07.09.2026, Ortisei | Domenica 13 settembre, in occasione del finissage di (Future) Paradise Gardens, la decima edizione di Biennale Gherdëina a cura di Samuel Leuenberger si conclude con una giornata dedicata al paesaggio, alla sua dimensione culturale oltre che climatica e alla sua capacità di generare nuove forme di relazione all’interno della comunità. I visitatori sono invitati a trascorrere l’intera domenica in Val Gardena e a cogliere l’occasione per tornare a confrontarsi con il concept e le opere di (Future) Paradise Gardens.
La giornata avrà inizio alle ore 11.00, presso Pilat (raggiungibile solamente a piedi, in ca.40 min. partendo dal centro di Ortisei), con un talk a cui prenderanno parte l'architetto del paesaggio e artista della Biennale Bas Smets, l’autore Vartan Karapetian e la Presidente di Human Foundation Giovanna Melandri. La tavola rotonda esplorerà il rapporto tra paesaggio, memoria, biodiversità e cambiamento climatico, mettendo in dialogo pratiche artistiche, progettazione del paesaggio e patrimonio culturale per riflettere sulle trasformazioni degli ecosistemi e sui modi di immaginare e preservare i luoghi che abitiamo.
L’incontro sarà un’occasione per approfondire i temi al centro della ricerca di Smets e di Degrees of Elevation, l’installazione presentata a Biennale Gherdëina dall’artista insieme alla direttrice artistica Eliane Le Roux.
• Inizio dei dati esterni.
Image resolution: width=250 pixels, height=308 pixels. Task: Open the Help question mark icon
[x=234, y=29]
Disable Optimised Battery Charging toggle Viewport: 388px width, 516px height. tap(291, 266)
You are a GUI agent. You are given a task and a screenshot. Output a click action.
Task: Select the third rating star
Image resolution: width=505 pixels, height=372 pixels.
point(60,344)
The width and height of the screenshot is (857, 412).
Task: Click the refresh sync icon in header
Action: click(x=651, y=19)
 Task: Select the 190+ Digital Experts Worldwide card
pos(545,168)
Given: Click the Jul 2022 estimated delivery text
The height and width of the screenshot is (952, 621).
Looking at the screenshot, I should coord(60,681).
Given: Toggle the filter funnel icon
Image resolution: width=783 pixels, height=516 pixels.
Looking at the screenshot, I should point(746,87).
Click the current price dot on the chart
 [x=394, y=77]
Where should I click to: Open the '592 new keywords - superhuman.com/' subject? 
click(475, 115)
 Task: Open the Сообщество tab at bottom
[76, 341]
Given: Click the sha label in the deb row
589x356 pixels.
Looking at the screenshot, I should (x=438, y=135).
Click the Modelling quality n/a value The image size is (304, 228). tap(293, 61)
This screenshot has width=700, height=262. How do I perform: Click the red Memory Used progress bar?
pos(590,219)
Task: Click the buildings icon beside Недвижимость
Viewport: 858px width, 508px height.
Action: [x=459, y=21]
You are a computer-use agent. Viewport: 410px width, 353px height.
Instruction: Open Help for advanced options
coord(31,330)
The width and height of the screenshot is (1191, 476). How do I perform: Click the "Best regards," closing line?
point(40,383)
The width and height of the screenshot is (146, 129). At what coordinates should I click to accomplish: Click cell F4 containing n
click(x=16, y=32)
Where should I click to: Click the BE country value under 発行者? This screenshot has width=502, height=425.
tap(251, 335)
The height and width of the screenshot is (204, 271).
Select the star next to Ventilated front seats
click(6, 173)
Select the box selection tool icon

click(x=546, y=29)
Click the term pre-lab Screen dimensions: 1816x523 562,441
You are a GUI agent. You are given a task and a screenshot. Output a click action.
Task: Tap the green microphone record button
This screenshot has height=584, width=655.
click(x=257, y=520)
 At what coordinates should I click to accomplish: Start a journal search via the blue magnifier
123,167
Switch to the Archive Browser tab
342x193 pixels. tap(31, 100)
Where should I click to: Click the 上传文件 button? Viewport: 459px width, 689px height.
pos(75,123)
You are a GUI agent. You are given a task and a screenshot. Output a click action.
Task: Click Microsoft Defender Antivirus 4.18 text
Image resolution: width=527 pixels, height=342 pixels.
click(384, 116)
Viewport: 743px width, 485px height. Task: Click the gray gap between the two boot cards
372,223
Sviluppato appositamente per la sede di Pilat, il progetto indaga gli effetti del cambiamento climatico sul paesaggio alpino.
La tavola rotonda ospiterà inoltre la prima presentazione europea di The English Park, An Ecology of Memory in Yerevan, pubblicato da Armenian Arts Council Editions, alla presenza dell’autore Vartan Karapetian. Il volume ripercorre la storia e il patrimonio culturale dell’English Park di Yerevan e raccoglie contributi di Norbert Peeters, Aram Pachyan e Marine Haroyan. La pubblicazione è realizzata in occasione della United Nations Biodiversity Conference, il principale appuntamento internazionale dedicato alla biodiversità, che si terrà a Yerevan dal 19 al 30 ottobre 2026.
Il talk avrà una durata di circa 90 minuti. Per raggiungere il luogo dell’evento, è necessario partire a piedi da Ortisei e percorrere per circa 40 minuti il sentiero n. 15.
Alle ore 15:00, il pubblico è invitato a partecipare gratuitamente all’ultima visita guidata alle sedi espositive della Biennale a Ortisei. La visita partirà dall’Info Point presso la Sala Trenker e avrà una durata di circa 90 minuti.
La giornata si concluderà, dalle 17:00 alle 19:00, presso l’installazione (Future) Paradise Gardens in Plaza Stetteneck a Ortisei, con un’azione performativa dedicata alla condivisione e alla continuità del giardino. L’architetta del paesaggio Eva-Maria Schgaguler guiderà il pubblico nella distribuzione e nell’adozione delle piante che compongono l’installazione, in cambio di una piccola donazione destinata a sostenere le attività benefiche di Vinzenzgemeinschaft nella comunità gardenese. Un gesto simbolico di condivisione e cura che permetterà alle piante di proseguire il loro percorso oltre la Biennale, prolungando la vita del giardino oltre la durata della mostra e trasformando il finissage in un momento di condivisione, cura e continuità. In questo modo, i visitatori partecipanti diventano i custodi del futuro giardino del paradiso, incarnando concretamente il tema della Biennale Gherdëina 10 e contribuendo a trasformarlo in realtà.
In occasione del finissage, domenica 13 settembre 2026, l'ingresso a Biennale Gherdëina sarà gratuito in tutte le sedi espositive. Sarà inoltre gratuita la visita guidata delle ore 15.00 alle sedi espositive di Ortisei. Non è necessaria la registrazione.